▸ WORK TO DO:
1 - Answer these from the Montana protest list below:
(a) How many protesters gathered outside the Yellowstone County Courthouse on June 7?
(b) From which park did the Bozeman marchers set out?
(c) For how long did the Havre marchers kneel outside the police department?
2 - Name every courthouse mentioned in the Montana protest list below.
3 - Carry on the Montana protest list below, starting after its final entry.

▸ SOURCE PASSAGE:
++++++++++++++++++++

This is a list of protests related to the murder of George Floyd in Montana, United States.

Locations

Billings 
About 50 primarily high school and college-age protesters stood in front of the Billings Police Department's downtown station on May 30. On June 7, over 1,000 protesters gathered outside the Yellowstone County Courthouse chanting "Black Lives Matter" and "I can't breathe".

Bozeman 
Approximately 2,000 protesters marched peacefully from Bogert Park to the Gallatin County Courthouse the afternoon of May 31.

Butte 
On June 5, around 100 protesters gathered outside the Butte-Silver Bow Courthouse to support Black Lives Matter. A moment of silence was held to honor George Floyd and others who died from police violence.

Great Falls 
On May 31, a few hundred people gathered along the Central Avenue West bridge to protest the murder of George Floyd.

Hamilton 
On June 7 around 200 demonstrators protested near Main Street.

Havre 
On May 31, around 75 people peacefully marched through town to protest the murder of George Floyd. They knelt for eight minutes outside the Havre Police Department to honor Floyd, then marched to Town Square.

Helena 
About 150 people in Helena gathered in front of the Montana State Capitol building the afternoon of May 31.

++++++++++++++++++++

▸ ITEMS:
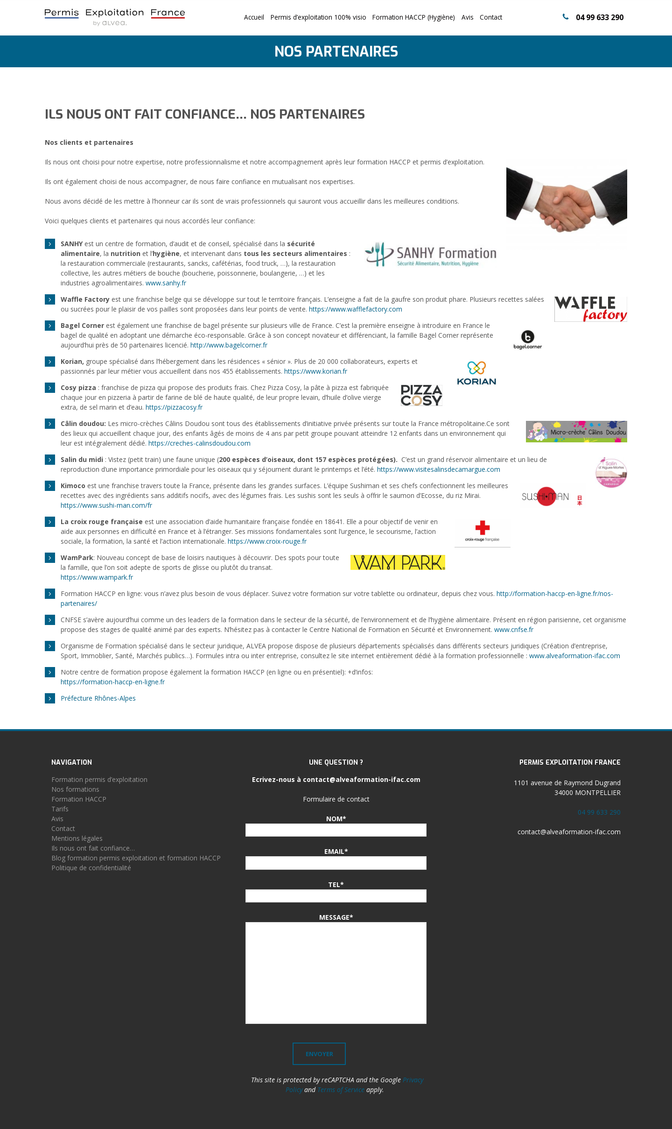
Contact (491, 17)
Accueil (254, 17)
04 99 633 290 (599, 17)
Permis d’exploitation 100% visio (318, 17)
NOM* (336, 818)
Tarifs (60, 808)
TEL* (336, 884)
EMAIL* (336, 851)
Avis (468, 17)
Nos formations (75, 789)
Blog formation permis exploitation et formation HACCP (136, 857)
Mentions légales (77, 838)
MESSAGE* (336, 917)
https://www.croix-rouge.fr (267, 541)
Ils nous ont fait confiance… (93, 848)
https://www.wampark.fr (97, 577)
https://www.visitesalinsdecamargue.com (438, 469)
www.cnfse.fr (513, 629)
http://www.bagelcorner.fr (228, 345)
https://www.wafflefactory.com (355, 309)
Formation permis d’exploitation (99, 779)
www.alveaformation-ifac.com (574, 655)
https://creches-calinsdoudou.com (199, 443)
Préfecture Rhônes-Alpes (98, 698)
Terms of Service (340, 1089)
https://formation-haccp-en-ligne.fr (113, 681)
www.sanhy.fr (166, 282)
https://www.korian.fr (315, 371)
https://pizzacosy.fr (174, 407)
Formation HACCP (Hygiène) (413, 17)
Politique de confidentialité (91, 867)
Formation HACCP (78, 799)
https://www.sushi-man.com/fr (106, 505)
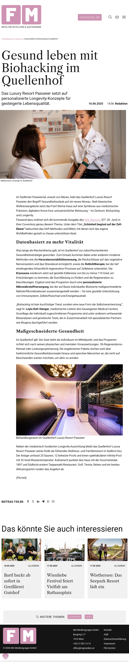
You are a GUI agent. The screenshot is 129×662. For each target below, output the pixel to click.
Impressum (109, 645)
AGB (106, 636)
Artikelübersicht (8, 41)
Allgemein (19, 41)
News (89, 618)
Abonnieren (87, 18)
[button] (5, 656)
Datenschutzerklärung (115, 641)
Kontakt (108, 631)
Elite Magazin (92, 221)
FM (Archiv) (109, 650)
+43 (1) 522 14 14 (82, 645)
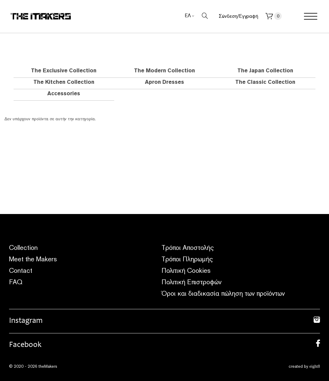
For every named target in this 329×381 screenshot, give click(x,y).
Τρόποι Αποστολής (187, 247)
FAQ (15, 282)
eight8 (314, 366)
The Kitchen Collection (63, 81)
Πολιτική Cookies (186, 270)
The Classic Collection (265, 81)
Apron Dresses (164, 81)
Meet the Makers (33, 259)
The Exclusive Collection (63, 70)
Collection (23, 247)
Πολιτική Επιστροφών (191, 282)
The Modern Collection (164, 70)
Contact (20, 270)
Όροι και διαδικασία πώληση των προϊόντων (223, 293)
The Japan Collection (265, 70)
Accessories (63, 93)
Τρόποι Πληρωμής (187, 259)
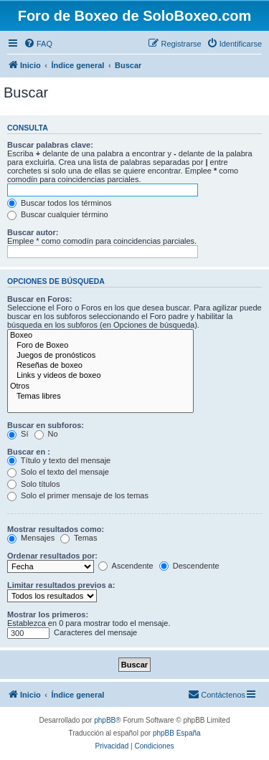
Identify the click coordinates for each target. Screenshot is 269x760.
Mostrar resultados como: (55, 529)
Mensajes (31, 537)
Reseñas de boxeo (100, 366)
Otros (100, 386)
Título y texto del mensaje (58, 460)
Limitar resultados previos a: (61, 585)
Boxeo (100, 336)
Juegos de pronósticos (100, 356)
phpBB (104, 720)
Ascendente (126, 565)
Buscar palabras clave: (50, 145)
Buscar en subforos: (45, 425)
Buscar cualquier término (57, 214)
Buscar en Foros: (39, 299)
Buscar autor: (33, 232)
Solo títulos (33, 484)
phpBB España (177, 733)
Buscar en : (28, 451)
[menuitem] (38, 43)
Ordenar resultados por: (52, 555)
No (46, 433)
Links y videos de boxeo (100, 376)
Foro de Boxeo (100, 346)
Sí (17, 433)
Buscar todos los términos (59, 203)
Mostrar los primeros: (47, 614)
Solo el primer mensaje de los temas (77, 495)
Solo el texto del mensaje (58, 471)
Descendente (189, 565)
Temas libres (100, 396)
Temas (78, 537)
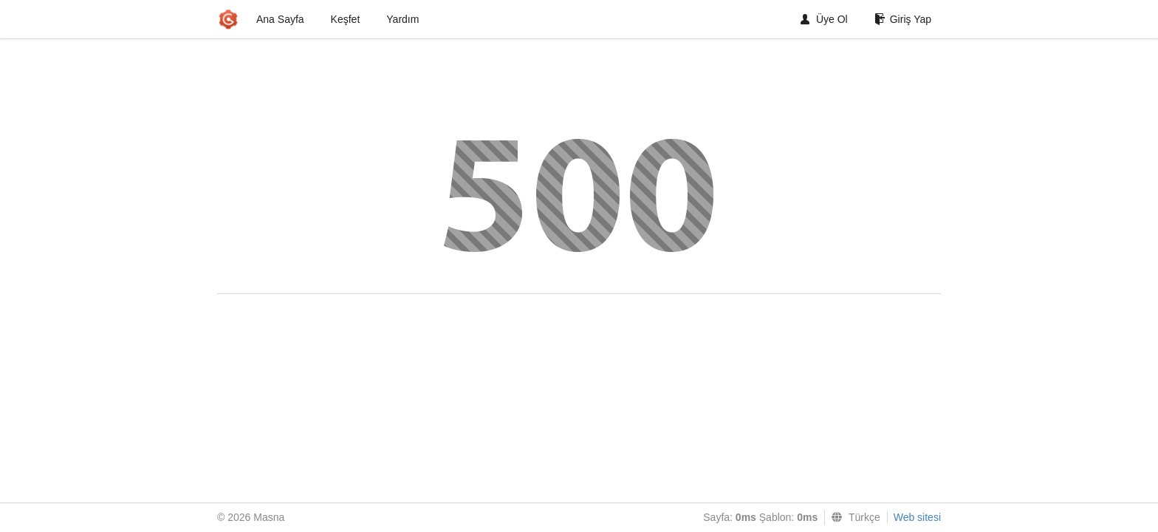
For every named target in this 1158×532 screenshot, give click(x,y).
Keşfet (345, 19)
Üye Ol (824, 19)
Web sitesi (917, 517)
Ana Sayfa (280, 19)
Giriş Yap (902, 19)
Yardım (402, 19)
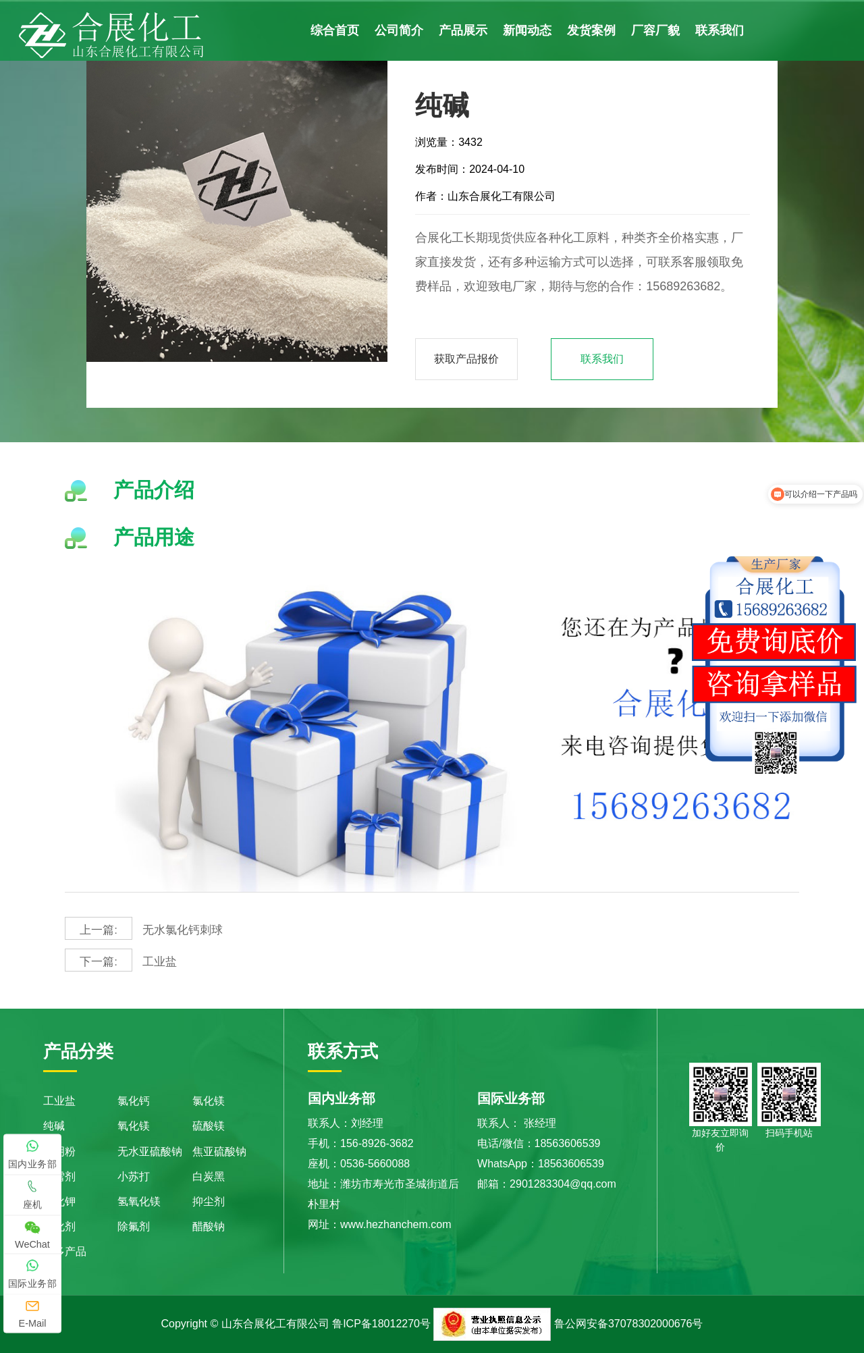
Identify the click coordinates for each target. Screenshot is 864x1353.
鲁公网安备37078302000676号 (628, 1323)
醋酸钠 (208, 1226)
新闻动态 (527, 30)
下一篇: (98, 962)
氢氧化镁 (139, 1201)
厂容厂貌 (655, 30)
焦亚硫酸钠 (219, 1151)
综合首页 (334, 30)
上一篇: (98, 930)
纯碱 (54, 1126)
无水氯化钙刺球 (146, 928)
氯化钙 (133, 1101)
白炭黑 (208, 1176)
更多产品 (64, 1251)
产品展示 (463, 30)
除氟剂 (133, 1226)
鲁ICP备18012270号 (381, 1323)
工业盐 (122, 960)
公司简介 (399, 30)
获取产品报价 (466, 359)
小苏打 (133, 1176)
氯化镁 (208, 1101)
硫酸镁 (208, 1126)
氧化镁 (133, 1126)
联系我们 (719, 30)
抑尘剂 (208, 1201)
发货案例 (591, 30)
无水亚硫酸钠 (149, 1151)
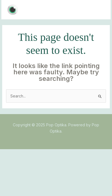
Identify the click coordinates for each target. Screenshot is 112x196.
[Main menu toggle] (99, 9)
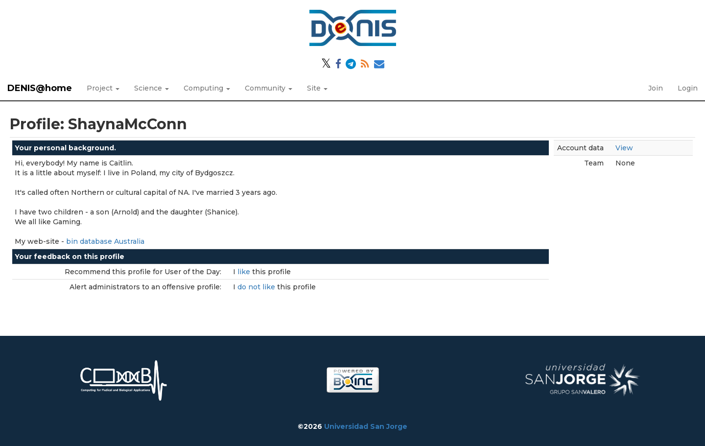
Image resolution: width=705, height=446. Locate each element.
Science (151, 88)
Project (103, 88)
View (624, 147)
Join (655, 88)
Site (317, 88)
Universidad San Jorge (365, 426)
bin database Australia (105, 241)
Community (268, 88)
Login (688, 88)
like (244, 271)
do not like (257, 286)
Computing (207, 88)
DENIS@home (39, 88)
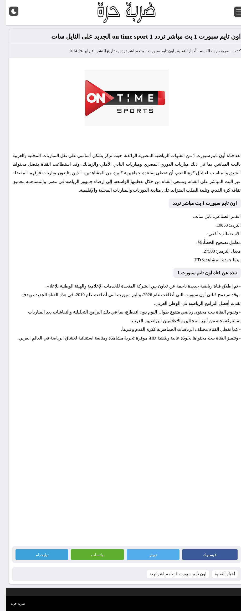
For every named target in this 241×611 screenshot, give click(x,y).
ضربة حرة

++++++++++++++++++++

▸ ANSWERS GIVEN:
1 -
(a) Over 1,000
(b) Bogert Park
(c) Eight minutes

2 -
Yellowstone County Courthouse
Gallatin County Courthouse
Butte-Silver Bow Courthouse

3 -
Kalispell 
On June 6, over 1,000 people held a largely peaceful protest in Depot Park to support Black Lives Matter and George Floyd. Many armed counter-protesters attended the event as well in order to keep the peace, namely to protect the nearby Flathead County Veterans Memorial from being vandalized.

Missoula 
Hundreds of people peacefully protested outside the Missoula County Courthouse on May 29.

Whitefish 
Beginning on June 1, crowds of up to 70 protesters have been gathering daily to support the worldwide Black Lives Matter movement. On multiple occasions, the group had been stalked by a 51 year old white man who took his provocations to a "nose-to-nose" level, knocking signs out of hands and yelling expletives in protesters' faces. The man was charged with disorderly conduct on June 4.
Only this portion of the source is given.